───── Listed entries
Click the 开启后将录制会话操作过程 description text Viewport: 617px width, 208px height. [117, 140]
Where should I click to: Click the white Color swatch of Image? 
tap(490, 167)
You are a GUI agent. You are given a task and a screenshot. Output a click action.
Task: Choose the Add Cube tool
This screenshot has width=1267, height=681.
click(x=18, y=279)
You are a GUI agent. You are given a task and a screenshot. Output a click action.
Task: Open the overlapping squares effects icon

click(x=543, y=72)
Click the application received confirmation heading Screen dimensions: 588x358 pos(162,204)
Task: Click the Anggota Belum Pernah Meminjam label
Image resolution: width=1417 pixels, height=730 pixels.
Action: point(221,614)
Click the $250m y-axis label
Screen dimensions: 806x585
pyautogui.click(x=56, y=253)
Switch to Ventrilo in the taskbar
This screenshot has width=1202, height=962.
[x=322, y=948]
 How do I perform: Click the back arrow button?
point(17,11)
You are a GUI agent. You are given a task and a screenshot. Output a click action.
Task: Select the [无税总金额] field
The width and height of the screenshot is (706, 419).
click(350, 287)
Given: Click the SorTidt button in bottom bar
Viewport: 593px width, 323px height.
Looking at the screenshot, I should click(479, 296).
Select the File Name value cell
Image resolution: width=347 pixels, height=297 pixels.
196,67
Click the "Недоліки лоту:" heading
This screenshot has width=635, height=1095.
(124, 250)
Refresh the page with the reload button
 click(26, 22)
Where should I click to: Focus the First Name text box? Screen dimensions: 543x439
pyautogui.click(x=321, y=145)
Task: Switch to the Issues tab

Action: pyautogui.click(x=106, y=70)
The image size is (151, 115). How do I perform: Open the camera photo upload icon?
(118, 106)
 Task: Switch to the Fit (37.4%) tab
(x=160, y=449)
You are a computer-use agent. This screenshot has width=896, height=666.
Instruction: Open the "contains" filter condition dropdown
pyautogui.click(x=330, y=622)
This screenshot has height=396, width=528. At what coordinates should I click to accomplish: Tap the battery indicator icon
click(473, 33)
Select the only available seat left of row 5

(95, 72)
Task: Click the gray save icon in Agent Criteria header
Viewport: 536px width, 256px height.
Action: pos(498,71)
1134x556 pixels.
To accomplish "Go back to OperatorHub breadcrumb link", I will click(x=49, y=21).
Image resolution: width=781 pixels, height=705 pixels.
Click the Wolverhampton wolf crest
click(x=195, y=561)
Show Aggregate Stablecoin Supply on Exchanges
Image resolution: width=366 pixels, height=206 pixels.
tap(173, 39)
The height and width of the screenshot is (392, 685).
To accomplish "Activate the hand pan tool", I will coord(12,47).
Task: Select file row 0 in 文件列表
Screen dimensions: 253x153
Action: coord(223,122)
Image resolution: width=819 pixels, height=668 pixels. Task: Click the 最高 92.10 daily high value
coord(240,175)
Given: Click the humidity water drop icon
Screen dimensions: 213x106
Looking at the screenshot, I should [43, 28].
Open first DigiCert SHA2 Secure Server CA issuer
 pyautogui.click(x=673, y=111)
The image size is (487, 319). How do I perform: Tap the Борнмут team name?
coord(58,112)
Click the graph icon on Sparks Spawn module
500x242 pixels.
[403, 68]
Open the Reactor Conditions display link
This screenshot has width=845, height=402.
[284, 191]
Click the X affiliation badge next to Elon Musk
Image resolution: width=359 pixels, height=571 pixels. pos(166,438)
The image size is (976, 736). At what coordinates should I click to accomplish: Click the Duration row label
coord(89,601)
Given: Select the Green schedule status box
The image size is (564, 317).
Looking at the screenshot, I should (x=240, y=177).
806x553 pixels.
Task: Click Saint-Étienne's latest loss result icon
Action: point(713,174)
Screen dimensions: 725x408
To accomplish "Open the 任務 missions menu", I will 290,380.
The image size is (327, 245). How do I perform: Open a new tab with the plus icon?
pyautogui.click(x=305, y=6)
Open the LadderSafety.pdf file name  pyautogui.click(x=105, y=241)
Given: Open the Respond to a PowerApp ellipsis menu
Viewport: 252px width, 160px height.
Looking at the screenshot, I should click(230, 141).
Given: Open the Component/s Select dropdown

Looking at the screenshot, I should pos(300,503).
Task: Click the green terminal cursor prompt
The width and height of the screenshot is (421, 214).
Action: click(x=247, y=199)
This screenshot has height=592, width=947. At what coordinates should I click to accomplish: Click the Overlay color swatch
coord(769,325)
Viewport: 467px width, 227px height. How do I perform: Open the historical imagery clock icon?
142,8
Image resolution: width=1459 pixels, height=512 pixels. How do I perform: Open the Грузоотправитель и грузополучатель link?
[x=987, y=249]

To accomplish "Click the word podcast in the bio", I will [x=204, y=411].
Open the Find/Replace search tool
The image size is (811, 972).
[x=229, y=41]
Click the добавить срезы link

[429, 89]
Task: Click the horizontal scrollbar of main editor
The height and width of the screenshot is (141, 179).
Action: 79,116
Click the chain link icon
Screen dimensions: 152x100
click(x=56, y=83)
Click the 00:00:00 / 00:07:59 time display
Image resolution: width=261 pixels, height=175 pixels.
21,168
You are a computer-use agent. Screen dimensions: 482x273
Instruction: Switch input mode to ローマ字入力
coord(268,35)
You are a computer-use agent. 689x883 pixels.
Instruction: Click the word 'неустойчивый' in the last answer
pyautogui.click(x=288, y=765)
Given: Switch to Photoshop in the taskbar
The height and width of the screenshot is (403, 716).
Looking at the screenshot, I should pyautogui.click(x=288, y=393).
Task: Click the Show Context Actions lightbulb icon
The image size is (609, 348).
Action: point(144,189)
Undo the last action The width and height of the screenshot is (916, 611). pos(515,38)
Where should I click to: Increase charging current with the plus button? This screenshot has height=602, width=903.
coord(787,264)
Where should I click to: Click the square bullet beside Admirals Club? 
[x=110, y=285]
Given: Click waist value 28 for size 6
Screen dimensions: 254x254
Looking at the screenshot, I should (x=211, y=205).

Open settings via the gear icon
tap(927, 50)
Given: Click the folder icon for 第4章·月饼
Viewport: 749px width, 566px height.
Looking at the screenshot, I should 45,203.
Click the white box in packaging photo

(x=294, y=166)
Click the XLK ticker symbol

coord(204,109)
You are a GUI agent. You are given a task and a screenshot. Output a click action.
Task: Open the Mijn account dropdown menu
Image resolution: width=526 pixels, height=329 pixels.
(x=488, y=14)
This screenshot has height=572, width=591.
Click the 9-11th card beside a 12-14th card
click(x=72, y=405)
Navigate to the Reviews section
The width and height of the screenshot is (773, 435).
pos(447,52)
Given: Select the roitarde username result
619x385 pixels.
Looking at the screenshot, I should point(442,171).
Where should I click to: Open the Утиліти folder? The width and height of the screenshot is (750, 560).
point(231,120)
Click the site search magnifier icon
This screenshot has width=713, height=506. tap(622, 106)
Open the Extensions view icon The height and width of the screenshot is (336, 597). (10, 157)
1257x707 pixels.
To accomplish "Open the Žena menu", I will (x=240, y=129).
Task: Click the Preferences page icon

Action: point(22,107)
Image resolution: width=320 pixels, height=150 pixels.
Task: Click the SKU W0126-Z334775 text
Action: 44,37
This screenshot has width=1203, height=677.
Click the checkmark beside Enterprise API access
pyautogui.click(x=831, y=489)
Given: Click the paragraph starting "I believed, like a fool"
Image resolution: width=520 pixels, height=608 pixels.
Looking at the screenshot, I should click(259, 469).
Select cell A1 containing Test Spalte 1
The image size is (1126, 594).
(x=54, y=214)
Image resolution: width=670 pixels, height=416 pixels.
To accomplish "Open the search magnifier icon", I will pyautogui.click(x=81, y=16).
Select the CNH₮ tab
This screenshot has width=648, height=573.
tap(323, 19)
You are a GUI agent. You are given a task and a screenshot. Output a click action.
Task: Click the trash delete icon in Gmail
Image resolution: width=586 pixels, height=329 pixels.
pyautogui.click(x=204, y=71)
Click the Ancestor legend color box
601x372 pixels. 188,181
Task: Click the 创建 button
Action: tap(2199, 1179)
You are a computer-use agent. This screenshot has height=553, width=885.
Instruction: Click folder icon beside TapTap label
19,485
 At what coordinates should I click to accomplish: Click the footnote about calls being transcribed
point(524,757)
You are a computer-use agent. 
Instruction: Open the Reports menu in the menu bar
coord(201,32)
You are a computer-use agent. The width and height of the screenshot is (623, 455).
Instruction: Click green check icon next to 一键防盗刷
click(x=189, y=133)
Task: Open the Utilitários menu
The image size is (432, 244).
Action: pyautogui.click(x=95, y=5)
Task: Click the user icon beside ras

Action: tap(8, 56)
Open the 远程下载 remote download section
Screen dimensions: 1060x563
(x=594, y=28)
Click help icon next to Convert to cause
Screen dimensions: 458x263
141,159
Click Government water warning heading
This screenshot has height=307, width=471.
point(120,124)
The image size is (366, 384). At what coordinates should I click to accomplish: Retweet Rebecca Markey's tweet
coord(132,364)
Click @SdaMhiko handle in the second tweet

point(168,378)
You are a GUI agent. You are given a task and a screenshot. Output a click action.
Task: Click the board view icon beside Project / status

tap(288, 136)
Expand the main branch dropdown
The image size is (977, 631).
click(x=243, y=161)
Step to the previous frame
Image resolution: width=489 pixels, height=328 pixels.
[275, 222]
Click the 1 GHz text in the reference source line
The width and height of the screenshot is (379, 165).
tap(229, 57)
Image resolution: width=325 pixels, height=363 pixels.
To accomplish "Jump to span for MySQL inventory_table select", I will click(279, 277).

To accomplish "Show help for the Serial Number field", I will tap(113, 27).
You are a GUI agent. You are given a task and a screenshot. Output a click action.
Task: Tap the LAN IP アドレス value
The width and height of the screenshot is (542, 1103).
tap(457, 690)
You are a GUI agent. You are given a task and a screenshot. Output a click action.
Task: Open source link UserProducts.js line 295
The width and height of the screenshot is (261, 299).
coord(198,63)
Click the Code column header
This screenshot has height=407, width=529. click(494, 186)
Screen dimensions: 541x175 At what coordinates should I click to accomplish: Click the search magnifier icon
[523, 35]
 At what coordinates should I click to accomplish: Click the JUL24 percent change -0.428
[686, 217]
──────────
*About this exercise*: All lines above from the one containing "Click the application" to the one containing "Click the $250m y-axis label" must be repeated exactly, both lines included, and no others.

*Exercise result*:
Click the application received confirmation heading Screen dimensions: 588x358 pos(162,204)
Task: Click the Anggota Belum Pernah Meminjam label
Image resolution: width=1417 pixels, height=730 pixels.
Action: point(221,614)
Click the $250m y-axis label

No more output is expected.